Question

Find an equation of the plane that satisfies the stated conditions. The plane that contains the line $$x=-2+3 t, y=4+2 t$$ $$z=3-t$$ and is perpendicular to the plane $$x-2 y+z=5$$

Answer

**step1 Identify a point and direction vector from the given line**

A line in parametric form $$x=x_0+at, y=y_0+bt, z=z_0+ct$$ provides a point $$(x_0, y_0, z_0)$$ on the line and a direction vector $$(a, b, c)$$ of the line. The required plane contains this line, so the point is on the plane, and the direction vector lies within the plane.

From the given line $$x=-2+3t, y=4+2t, z=3-t$$, we can identify a point on the line by setting $$t=0$$ and the direction vector.

Point on the line $$P_0 = (-2, 4, 3)$$

Direction vector of the line $$v_L = (3, 2, -1)$$

**step2 Identify the normal vector of the perpendicular plane**

The equation of a plane $$Ax+By+Cz=D$$ has a normal vector $$(A, B, C)$$. The problem states that the required plane is perpendicular to the plane $$x-2y+z=5$$. If two planes are perpendicular, their normal vectors are also perpendicular. The normal vector of the given plane $$x-2y+z=5$$ can be directly read from its coefficients.

Normal vector of the given plane $$n_P = (1, -2, 1)$$

**step3 Formulate equations for the normal vector of the required plane**

Let the normal vector of the required plane be $$n_R = (A, B, C)$$. Since the required plane is perpendicular to the plane $$x-2y+z=5$$, their normal vectors must be orthogonal (their dot product is zero).

$$n_R \cdot n_P = 0$$

$$ (A)(1) + (B)(-2) + (C)(1) = 0 $$

$$ A - 2B + C = 0 \quad \text{(Equation 1)} $$

Also, the direction vector of the line $$v_L$$ lies in the required plane. This means that the normal vector of the required plane $$n_R$$ must be orthogonal to the direction vector $$v_L$$ (their dot product is zero).

$$n_R \cdot v_L = 0$$

$$ (A)(3) + (B)(2) + (C)(-1) = 0 $$

$$ 3A + 2B - C = 0 \quad \text{(Equation 2)} $$

**step4 Solve the system of equations to find the normal vector**

We have a system of two linear equations with three unknowns (A, B, C):

$$ A - 2B + C = 0 $$

$$ 3A + 2B - C = 0 $$

Add Equation 1 and Equation 2 to eliminate B and C.
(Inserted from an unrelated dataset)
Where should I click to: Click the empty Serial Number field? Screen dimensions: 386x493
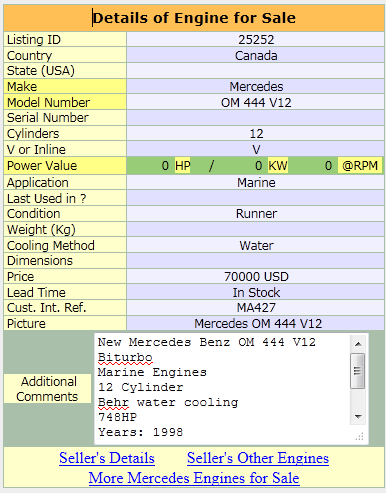tap(256, 118)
$$ (A - 2B + C) + (3A + 2B - C) = 0 + 0 $$

$$ 4A = 0 $$

$$ A = 0 $$

Substitute $$A=0$$ into Equation 1:

$$ 0 - 2B + C = 0 $$

$$ C = 2B $$

We can choose a simple non-zero value for B to find a specific normal vector. Let $$B=1$$.

$$ C = 2(1) = 2 $$

Thus, a normal vector for the required plane is $$n_R = (0, 1, 2)$$.

**step5 Write the equation of the plane**

The equation of a plane can be written as $$A(x-x_0) + B(y-y_0) + C(z-z_0) = 0$$, where $$(A, B, C)$$ is the normal vector and $$(x_0, y_0, z_0)$$ is a point on the plane. We have $$n_R = (0, 1, 2)$$ and the point $$P_0 = (-2, 4, 3)$$. Substitute these values into the equation.
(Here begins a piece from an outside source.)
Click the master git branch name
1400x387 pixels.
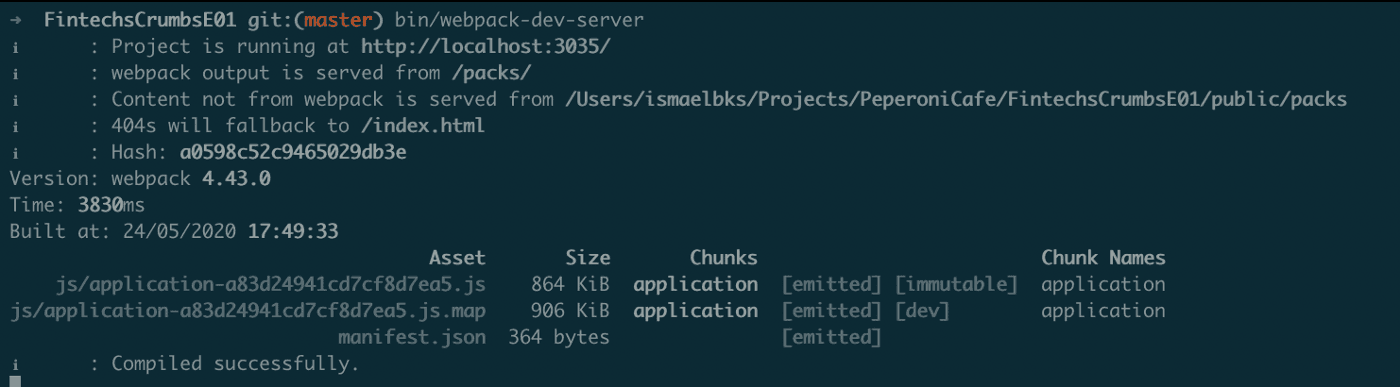tap(339, 21)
$$ 0(x - (-2)) + 1(y - 4) + 2(z - 3) = 0 $$

$$ 0 + (y - 4) + (2z - 6) = 0 $$

$$ y - 4 + 2z - 6 = 0 $$

$$ y + 2z - 10 = 0 $$

The equation of the plane can be expressed as:

$$ y + 2z = 10 $$

Alternative answer

Answer: y + 2z - 10 = 0 Explain
This is a question about <finding the equation of a flat surface (a plane) in 3D space>. The solving step is:

First, I need to figure out two things about our mystery plane: a point that it goes through, and its "normal" direction (which is like an arrow pointing straight out from the flat surface).

1. **Finding a point on the plane:**
The problem tells us our plane contains a line: `x = -2 + 3t, y = 4 + 2t, z = 3 - t`.
This line is made of lots of points, and since our plane contains this line, it contains all those points too! A super easy point to pick is when `t = 0`.
If `t = 0`, then:
`x = -2 + 3(0) = -2`
`y = 4 + 2(0) = 4`
`z = 3 - (0) = 3`
So, our plane definitely goes through the point `P = (-2, 4, 3)`. Cool!
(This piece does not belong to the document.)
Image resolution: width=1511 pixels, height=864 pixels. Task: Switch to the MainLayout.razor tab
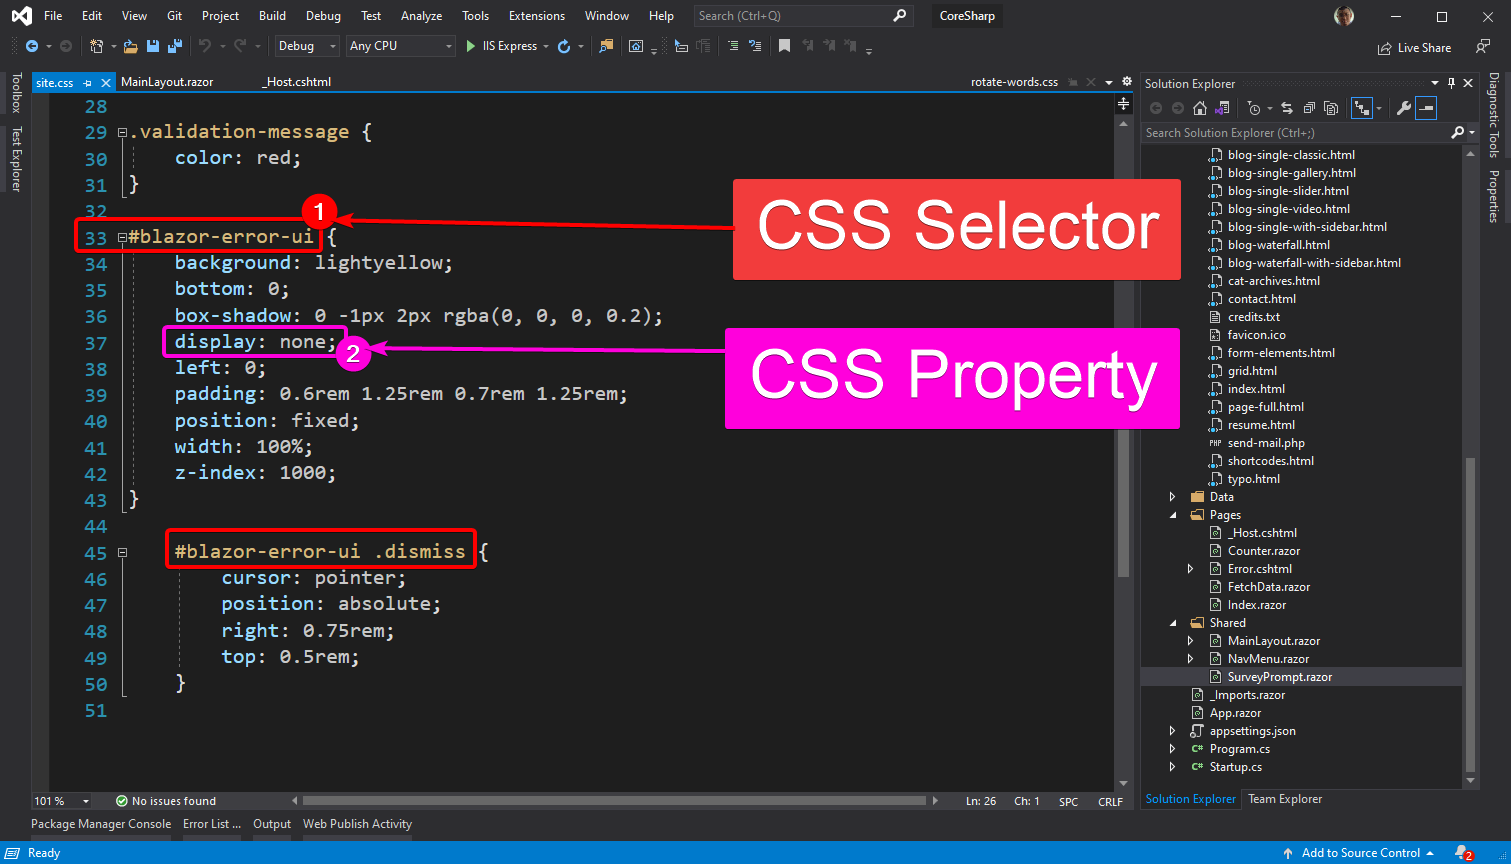(167, 82)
2. **Finding two "directions" that lie within our plane:**
* **Direction 1 (from the line):** The numbers next to `t` in the line's equation tell us the line's direction! It's like the path the line is taking. So, `v1 = <3, 2, -1>` is a direction vector that lies right there in our plane.
* **Direction 2 (from the perpendicular plane):** The problem says our plane is perpendicular to another plane: `x - 2y + z = 5`. The normal direction of *that* plane (the numbers in front of x, y, z) is `n1 = <1, -2, 1>`.
Think of two walls meeting at a right angle. The normal (straight-out) direction of one wall actually lies *flat* along the other wall! So, `n1 = <1, -2, 1>` is also a direction that lies within our mystery plane.

3. **Finding our plane's "normal" direction (the arrow pointing straight out from it):**
Now we have two directions, `v1 = <3, 2, -1>` and `n1 = <1, -2, 1>`, that both lie *inside* our plane. If we want to find the direction that's *straight out* from our plane, we need a direction that's perpendicular to *both* `v1` and `n1`.
There's a special trick for this called the "cross product." It's like a mathematical tool that gives you a new direction perpendicular to two others.
Let's call our plane's normal direction `n2`.
`n2 = v1` cross `n1`
`n2 = <3, 2, -1>` cross `<1, -2, 1>`
To calculate this, it's a bit like a special multiplication:
`n2_x = (2)(1) - (-1)(-2) = 2 - 2 = 0`
`n2_y = -((3)(1) - (-1)(1)) = -(3 - (-1)) = -(3 + 1) = -4`
`n2_z = (3)(-2) - (2)(1) = -6 - 2 = -8`
So, `n2 = <0, -4, -8>`.
We can make this direction simpler by dividing all the numbers by -4 (it still points in the same direction!):
`n2' = <0, 1, 2>`. This is our plane's normal direction!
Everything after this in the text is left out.